Sitting in her cook’s uniform with her hair neatly covered by a cap and a broad smile on her face, Rita Maharajan makes the picture of a happy trainee. She also looks younger than her 38 years. Rita is currently in the final stage of her ten-month professional cook training: a three-month practical placement at the Kathmandu café and bistro Evoke. Becoming a professional cook has, she says, long been a dream; she saw an advertisement for such a training some time ago and applied. Although unsuccessful the first time around, she was selected on her second application.
The project offering the training was the Enhanced Skills for Sustainable and Rewarding Employment (ENSSURE), an SDC project implemented by the Council for Technical and Vocational Education and Training, CTEVT, with technical assistance from Helvetas. Supporting a range of innovative approaches to Nepal’s vocational training system, it draws on a long history of Swiss engagement in the sector - particularly lessons from the Employment Fund, an earlier SDC project, implemented by Helvetas. ENSSURE is introducing on-the-job-training (OJT) and apprenticeships into national curricula – practices that are common in many other countries, but not yet widely accepted in Nepal. The project also aims to be socially inclusive, offering free training to young people from disadvantaged backgrounds, with the target of selecting as many women as men. This requirement explains Rita’s age.
Differential age limits for women and men
One of the lessons of the Employment Fund was that potential women candidates for vocational training tend to marry in their late teens or early twenties. They are then too busy with young children and integrating themselves into their husband’s families to take on training. However, by the age of 30 or so, they are often in a better position to explore employment opportunities outside the home. Hence, although the age limit for supporting men’s training through ENSSURE is set at 35, for women, it is 40. Rita’s situation reflects this reality. She has a five-year old daughter who has recently started school, and her husband, she says, is ready to share care responsibilities. This is important, as they live on the other side of Kathmandu, and Rita’s nine-hour work shift starts at 7am. She has one day off a week, but never at weekends. For this two months of learning, she is unpaid; she merely gets food. However, she has already been offered a job, if she wants to stay.
The employer perspective
Siddhartha Shakya, the day Duty Manager, is highly satisfied with Rita’s work, and indeed that of other trainees they have received through ENSSURE. All were trained at the local Kathmandu Institute of Hospitality Management, and all, he says, have come with a service orientation and sound awareness of hygiene in food handling. This can help raise awareness amongst other staff who have simply learned through experience. Would he employ more women if he could? It is always the same issue, he says: women find it difficult to work anti-social hours, especially during the peak holiday periods – yet this is a “must” in the hospitality sector. One of the provisions in the new Labor Act (2017) is also potentially an issue, although not one he has yet faced. After dark, employers are now legally required to provide transport home for women employees – adding significantly to their cost. On the positive side, women employees are often more reliable, and far less likely to leave for overseas jobs than men.

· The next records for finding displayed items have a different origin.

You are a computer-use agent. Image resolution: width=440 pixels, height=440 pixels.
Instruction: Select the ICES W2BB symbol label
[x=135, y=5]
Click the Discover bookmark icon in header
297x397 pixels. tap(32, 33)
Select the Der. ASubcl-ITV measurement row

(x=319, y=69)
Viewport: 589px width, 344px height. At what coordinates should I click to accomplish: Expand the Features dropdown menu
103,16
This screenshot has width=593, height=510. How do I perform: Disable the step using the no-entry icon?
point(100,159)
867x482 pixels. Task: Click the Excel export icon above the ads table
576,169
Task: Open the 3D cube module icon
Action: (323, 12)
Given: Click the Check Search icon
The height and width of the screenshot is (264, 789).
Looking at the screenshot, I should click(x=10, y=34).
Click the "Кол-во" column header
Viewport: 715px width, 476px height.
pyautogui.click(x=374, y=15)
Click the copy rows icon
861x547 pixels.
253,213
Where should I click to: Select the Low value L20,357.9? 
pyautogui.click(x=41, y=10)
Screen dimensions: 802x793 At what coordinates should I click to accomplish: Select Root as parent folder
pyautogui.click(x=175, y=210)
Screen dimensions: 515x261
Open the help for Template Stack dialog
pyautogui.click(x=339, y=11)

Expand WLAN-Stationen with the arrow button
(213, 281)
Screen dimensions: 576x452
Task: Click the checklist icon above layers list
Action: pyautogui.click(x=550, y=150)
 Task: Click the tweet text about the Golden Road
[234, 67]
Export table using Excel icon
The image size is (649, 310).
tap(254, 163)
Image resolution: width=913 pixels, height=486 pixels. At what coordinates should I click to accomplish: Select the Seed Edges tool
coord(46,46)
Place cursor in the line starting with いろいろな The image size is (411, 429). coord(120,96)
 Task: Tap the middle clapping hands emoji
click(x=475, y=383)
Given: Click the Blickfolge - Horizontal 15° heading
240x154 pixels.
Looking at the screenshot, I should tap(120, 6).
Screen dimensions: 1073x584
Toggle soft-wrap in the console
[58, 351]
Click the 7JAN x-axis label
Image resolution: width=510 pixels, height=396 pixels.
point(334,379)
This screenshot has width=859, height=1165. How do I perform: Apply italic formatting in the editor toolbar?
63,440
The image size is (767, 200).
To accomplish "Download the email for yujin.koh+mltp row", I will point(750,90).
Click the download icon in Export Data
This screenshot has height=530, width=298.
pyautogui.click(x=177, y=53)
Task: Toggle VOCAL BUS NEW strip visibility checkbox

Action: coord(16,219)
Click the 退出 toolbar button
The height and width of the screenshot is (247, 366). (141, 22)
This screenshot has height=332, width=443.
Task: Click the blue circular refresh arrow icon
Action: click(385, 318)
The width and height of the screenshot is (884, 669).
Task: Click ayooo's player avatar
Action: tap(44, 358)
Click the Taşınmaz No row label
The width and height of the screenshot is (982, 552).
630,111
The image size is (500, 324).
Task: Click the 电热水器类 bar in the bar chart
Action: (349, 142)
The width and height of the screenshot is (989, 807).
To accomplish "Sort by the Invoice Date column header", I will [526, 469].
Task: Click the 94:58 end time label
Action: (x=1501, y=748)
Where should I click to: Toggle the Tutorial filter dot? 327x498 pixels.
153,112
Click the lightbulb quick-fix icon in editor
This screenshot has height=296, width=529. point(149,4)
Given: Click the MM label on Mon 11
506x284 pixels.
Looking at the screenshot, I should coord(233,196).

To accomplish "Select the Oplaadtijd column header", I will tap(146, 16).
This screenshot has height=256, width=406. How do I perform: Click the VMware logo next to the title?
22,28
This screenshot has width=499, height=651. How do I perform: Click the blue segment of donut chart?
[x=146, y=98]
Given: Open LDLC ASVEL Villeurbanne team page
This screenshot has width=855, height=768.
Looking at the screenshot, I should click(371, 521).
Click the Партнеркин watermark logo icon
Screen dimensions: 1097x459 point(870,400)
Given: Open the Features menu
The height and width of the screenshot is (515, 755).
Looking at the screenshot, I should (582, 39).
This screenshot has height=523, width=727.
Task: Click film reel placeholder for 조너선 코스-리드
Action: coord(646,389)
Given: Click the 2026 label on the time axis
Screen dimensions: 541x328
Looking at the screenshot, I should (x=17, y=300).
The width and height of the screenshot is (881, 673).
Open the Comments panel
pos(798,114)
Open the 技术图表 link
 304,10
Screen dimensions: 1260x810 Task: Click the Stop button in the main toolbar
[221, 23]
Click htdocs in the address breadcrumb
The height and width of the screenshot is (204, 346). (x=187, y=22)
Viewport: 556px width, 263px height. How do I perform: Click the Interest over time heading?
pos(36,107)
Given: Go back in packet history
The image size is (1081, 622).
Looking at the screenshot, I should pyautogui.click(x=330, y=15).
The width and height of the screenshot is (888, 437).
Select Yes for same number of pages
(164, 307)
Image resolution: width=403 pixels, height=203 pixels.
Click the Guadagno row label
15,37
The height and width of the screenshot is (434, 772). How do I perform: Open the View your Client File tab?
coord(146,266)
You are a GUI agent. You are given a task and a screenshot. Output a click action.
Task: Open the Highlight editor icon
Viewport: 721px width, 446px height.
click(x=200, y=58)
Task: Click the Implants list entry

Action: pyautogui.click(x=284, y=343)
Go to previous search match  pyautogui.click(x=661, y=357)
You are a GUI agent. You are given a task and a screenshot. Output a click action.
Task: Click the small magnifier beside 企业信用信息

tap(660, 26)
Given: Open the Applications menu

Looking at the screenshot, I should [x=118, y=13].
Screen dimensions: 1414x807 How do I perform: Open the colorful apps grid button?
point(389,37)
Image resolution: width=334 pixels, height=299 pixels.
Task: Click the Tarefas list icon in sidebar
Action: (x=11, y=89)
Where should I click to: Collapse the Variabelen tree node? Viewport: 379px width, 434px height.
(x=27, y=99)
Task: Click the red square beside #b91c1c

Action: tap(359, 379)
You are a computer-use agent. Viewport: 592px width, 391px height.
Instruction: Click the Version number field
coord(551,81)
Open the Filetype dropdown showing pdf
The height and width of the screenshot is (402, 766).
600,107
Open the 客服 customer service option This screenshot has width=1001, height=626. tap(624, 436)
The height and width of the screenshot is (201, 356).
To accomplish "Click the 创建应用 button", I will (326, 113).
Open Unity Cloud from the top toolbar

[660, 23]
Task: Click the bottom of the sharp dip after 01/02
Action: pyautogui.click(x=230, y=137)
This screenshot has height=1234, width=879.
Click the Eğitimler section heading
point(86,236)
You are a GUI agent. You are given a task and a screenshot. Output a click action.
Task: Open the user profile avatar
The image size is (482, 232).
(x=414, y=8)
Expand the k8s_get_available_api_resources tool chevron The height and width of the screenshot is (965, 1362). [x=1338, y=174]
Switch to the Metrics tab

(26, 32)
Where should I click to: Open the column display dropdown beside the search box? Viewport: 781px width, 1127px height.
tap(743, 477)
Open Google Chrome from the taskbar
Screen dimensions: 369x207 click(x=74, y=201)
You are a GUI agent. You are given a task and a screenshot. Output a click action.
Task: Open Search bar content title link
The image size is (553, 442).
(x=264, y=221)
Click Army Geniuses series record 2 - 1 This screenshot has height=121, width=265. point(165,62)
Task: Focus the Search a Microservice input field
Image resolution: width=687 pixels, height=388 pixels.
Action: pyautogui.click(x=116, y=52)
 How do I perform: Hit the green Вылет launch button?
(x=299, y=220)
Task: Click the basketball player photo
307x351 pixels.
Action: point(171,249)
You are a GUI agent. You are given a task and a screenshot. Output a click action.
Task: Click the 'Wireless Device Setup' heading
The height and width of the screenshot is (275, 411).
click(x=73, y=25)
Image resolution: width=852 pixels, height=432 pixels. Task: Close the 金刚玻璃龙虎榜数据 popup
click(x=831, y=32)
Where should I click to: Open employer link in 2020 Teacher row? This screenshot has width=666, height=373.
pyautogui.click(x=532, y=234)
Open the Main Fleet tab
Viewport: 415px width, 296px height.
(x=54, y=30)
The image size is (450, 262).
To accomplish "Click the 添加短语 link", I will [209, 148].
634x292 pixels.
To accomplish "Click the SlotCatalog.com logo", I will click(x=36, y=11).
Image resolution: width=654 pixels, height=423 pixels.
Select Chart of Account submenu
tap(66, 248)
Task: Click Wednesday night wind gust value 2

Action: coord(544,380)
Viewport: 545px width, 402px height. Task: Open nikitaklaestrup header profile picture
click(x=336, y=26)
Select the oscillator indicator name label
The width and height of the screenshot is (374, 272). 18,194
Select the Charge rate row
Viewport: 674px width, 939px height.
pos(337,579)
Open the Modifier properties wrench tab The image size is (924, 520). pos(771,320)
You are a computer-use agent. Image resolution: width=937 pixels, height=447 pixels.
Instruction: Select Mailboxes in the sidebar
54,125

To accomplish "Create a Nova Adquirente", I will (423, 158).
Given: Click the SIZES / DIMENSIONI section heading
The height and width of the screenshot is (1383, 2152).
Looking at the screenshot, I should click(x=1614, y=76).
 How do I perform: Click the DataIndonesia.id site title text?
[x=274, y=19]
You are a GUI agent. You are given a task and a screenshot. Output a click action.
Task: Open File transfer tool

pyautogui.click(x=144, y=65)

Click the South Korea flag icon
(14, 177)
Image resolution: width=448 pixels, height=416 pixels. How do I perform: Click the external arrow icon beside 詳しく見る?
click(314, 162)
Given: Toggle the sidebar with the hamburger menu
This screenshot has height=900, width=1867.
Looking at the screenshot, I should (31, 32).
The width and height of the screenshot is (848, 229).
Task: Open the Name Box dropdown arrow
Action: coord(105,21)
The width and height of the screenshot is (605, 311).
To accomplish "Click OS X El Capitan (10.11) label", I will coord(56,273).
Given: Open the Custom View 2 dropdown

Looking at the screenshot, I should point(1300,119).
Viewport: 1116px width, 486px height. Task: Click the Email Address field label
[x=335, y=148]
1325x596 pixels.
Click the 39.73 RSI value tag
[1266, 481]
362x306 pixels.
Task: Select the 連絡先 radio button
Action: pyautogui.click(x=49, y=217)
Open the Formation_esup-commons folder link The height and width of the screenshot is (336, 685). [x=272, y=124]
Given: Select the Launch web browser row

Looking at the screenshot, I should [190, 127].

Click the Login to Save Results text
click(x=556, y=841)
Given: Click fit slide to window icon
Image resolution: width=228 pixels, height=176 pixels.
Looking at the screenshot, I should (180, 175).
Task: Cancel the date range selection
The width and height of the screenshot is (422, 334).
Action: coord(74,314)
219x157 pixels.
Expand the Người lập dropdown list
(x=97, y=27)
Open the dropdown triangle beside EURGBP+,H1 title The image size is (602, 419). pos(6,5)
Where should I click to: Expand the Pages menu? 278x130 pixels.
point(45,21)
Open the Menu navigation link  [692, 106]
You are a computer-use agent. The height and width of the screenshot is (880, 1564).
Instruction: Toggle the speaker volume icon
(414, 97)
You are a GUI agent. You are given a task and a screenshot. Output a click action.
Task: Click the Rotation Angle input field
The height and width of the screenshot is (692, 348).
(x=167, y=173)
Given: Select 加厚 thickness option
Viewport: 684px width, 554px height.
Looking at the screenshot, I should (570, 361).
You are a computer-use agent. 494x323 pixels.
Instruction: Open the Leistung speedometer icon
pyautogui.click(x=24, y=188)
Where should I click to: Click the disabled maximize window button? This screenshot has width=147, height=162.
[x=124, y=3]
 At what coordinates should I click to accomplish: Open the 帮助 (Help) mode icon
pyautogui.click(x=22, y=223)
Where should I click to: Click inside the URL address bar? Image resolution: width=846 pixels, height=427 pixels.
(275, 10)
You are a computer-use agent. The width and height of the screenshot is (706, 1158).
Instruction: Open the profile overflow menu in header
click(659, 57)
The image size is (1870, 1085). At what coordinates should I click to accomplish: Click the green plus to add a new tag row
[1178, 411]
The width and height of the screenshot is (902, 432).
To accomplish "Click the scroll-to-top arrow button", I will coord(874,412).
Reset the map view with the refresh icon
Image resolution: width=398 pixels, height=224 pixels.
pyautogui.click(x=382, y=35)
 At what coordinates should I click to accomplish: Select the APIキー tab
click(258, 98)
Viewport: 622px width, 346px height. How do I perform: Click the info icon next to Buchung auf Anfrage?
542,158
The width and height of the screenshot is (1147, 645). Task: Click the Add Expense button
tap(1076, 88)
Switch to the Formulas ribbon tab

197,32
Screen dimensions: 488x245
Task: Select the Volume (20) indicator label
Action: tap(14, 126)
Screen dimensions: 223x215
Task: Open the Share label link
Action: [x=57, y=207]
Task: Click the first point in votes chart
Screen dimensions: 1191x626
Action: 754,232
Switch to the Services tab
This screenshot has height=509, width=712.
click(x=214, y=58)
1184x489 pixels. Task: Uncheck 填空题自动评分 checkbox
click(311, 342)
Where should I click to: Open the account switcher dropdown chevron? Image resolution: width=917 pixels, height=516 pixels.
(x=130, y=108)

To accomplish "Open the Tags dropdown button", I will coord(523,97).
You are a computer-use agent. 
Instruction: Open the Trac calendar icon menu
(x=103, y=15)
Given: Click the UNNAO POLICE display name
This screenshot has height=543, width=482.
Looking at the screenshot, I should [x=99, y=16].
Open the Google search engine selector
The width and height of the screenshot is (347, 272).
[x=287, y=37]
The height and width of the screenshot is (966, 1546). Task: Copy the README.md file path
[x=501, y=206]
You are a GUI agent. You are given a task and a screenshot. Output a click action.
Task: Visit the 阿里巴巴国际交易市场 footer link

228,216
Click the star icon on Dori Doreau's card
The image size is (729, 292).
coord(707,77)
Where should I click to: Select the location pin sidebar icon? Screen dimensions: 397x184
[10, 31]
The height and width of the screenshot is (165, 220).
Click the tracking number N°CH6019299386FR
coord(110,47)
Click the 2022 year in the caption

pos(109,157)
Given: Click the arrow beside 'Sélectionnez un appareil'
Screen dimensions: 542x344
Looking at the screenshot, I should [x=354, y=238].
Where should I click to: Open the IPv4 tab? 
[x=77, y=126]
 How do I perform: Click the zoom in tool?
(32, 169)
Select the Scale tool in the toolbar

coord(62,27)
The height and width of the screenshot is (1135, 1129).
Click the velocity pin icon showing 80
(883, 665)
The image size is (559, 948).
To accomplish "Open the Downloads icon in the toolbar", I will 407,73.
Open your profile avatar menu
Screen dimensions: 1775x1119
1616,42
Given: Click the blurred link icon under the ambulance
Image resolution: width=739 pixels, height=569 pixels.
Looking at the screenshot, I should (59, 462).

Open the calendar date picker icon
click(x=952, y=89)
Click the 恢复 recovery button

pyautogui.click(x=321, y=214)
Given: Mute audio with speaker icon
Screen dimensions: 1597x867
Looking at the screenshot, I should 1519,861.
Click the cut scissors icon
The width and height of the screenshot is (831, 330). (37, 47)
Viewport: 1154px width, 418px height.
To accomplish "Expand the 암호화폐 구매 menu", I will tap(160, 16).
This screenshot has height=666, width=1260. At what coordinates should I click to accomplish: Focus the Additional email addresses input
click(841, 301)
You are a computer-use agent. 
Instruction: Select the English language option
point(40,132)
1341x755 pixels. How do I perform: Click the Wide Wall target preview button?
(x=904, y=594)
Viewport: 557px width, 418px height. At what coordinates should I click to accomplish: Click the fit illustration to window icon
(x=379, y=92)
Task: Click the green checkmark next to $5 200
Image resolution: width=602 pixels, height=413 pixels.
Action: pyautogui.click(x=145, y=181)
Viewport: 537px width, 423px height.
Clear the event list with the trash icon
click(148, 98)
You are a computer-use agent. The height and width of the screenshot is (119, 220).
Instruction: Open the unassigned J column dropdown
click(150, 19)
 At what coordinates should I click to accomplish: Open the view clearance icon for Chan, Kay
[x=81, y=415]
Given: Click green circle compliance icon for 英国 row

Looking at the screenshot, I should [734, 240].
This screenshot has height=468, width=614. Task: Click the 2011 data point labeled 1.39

Thinking positively, learning from mistakes
Evoke is amongst the most “trainee friendly” professional cook placements negotiated through ENSSURE, as illustrated by Rita’s experience in tomato sauce preparation.
“Once I tried to blend a tomato sauce when it was too hot; the heat forced the lid off the blender, splattering sauce everywhere. The Head Chef simply told me that one learns through mistakes, and that now I knew the importance of allowing the sauce to cool first.”
Not all placements have quite such a positive attitude to learning by doing. Unfortunately, also, not all employers in the hospitality sector are willing to take on women, for the reasons given above. This bias is even stronger in the other sectors in which ENSSURE is engaged: construction, electronics, automobiles, and mechanics. It is therefore already clear that in the current phase (to end 2019), the ambitious target of training and ensuring decent employment for as many women as men will not be met. However, the project is learning too. Opportunities for training in skills that avoid reinforcing gender stereotypes, but are nevertheless more “women friendly”, are being identified.